Leave out the pictures, and copy exactly the lines from the line with "At what coordinates" through the last line of the data below.

*** Opening Given data ***

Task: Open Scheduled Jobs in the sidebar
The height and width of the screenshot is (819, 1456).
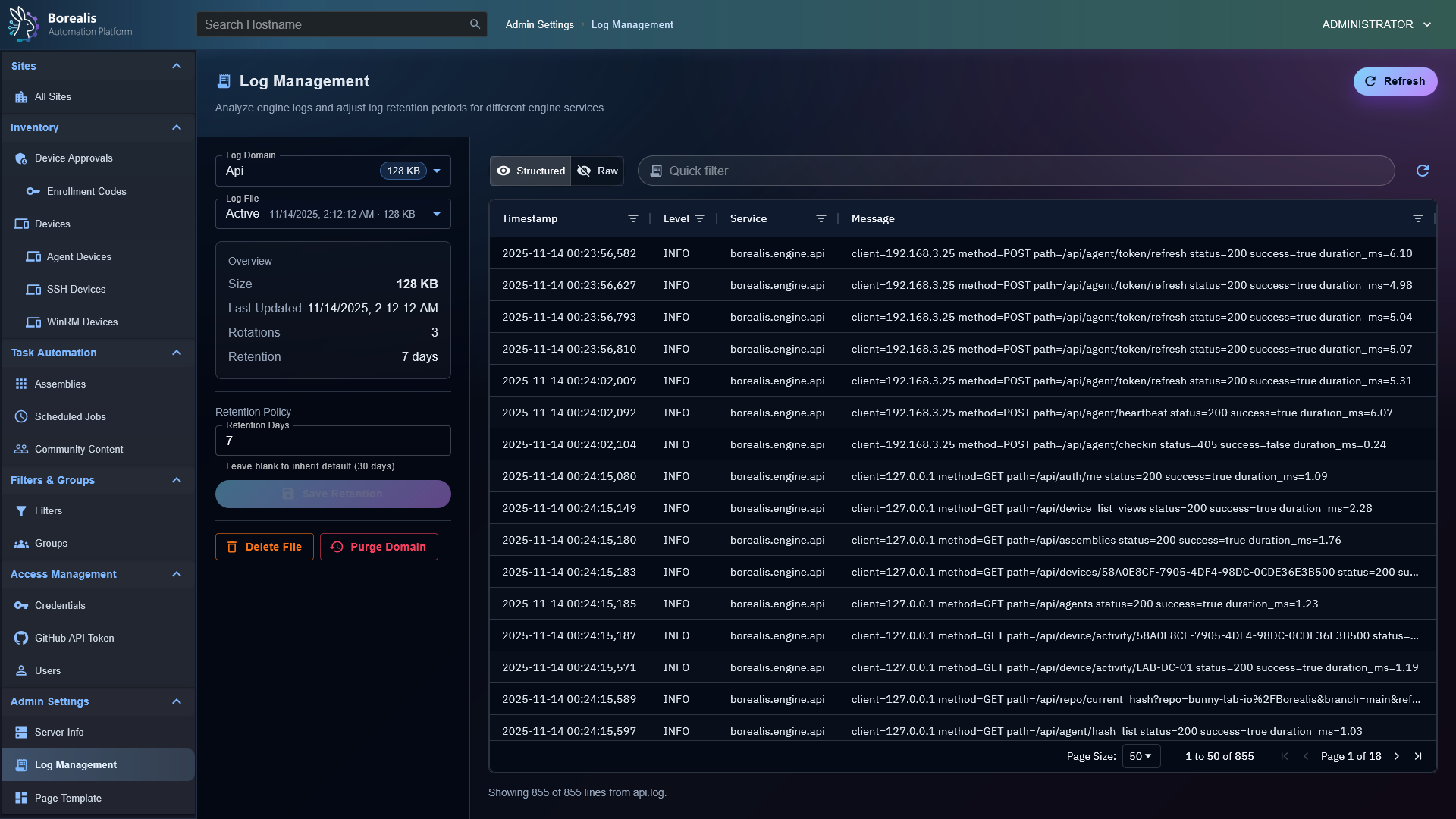Action: coord(70,416)
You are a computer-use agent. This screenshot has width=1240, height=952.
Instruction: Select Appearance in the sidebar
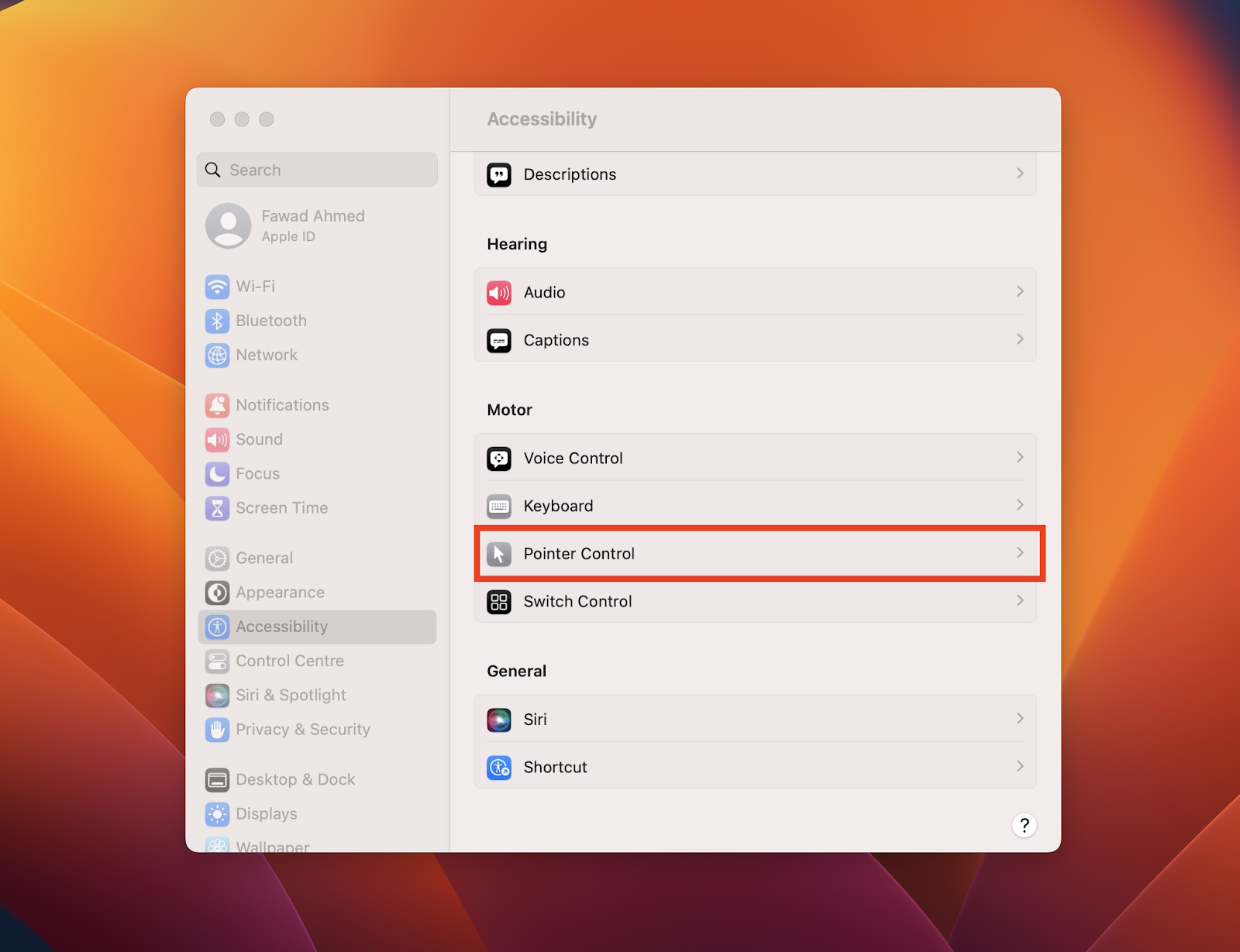(280, 593)
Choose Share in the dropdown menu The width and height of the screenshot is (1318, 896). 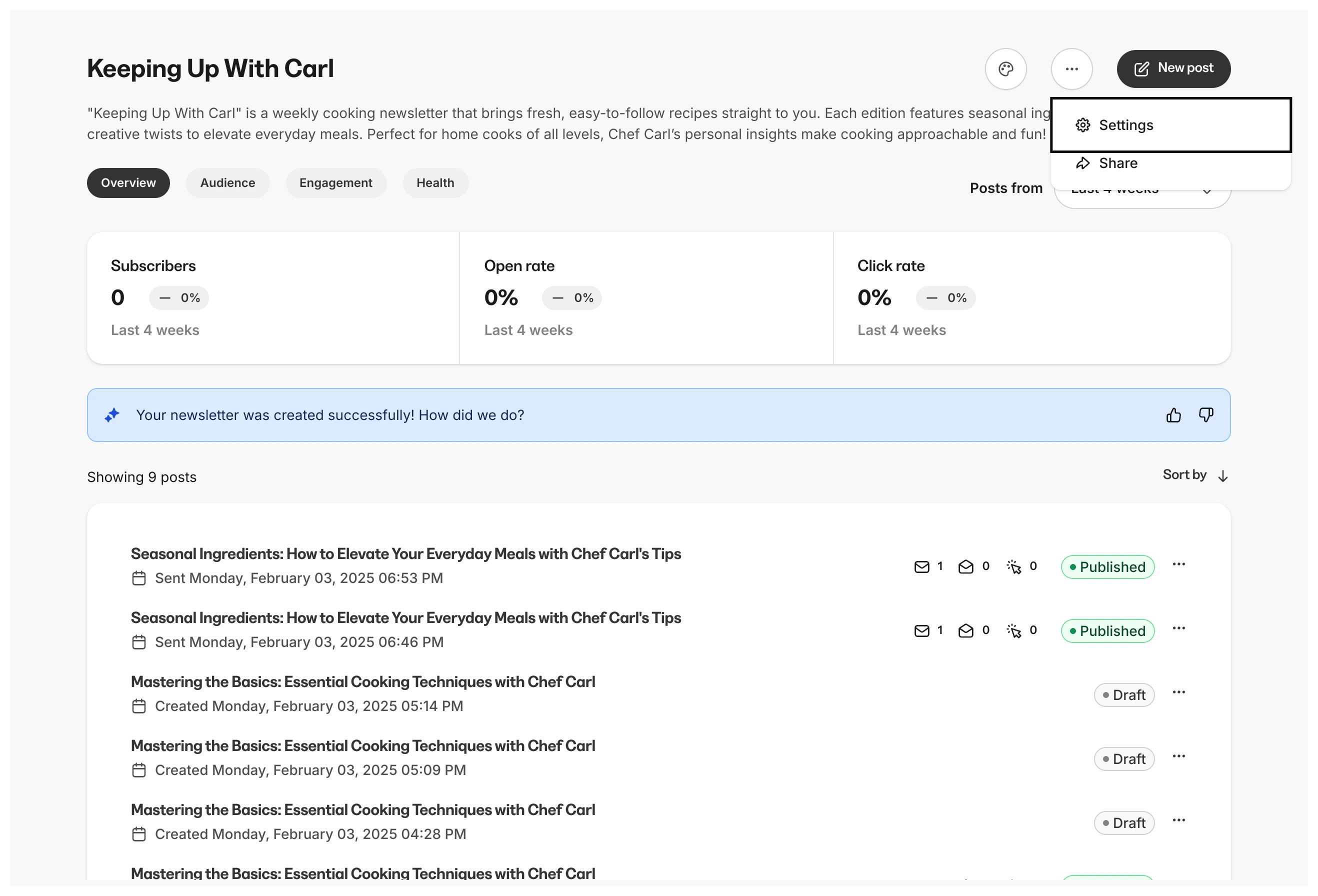coord(1117,164)
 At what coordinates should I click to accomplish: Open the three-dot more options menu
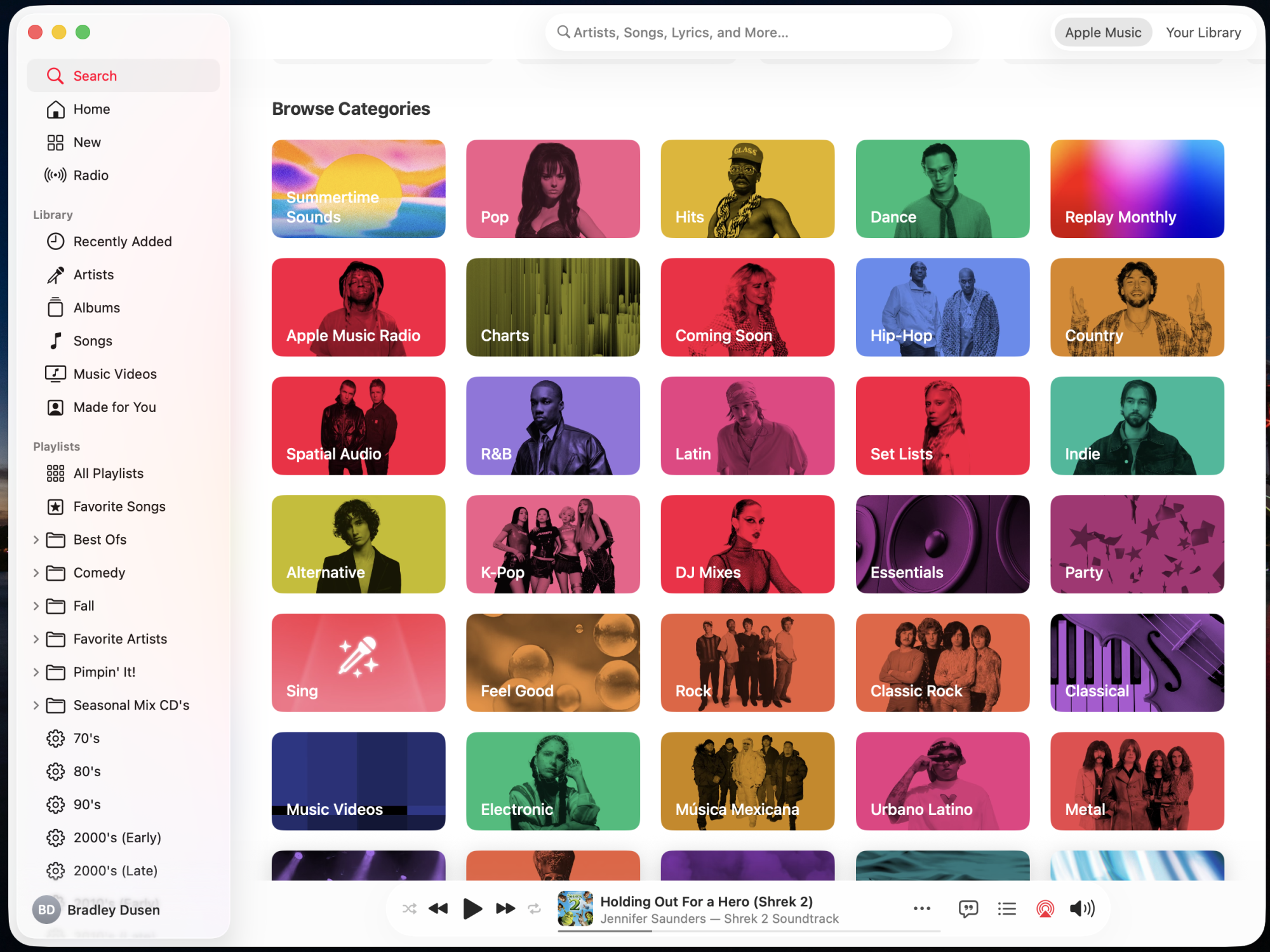click(921, 909)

*** Closing Given data ***

» **Answer space**
 At what coordinates should I click to accomplish: Open the three-dot more options menu
click(921, 909)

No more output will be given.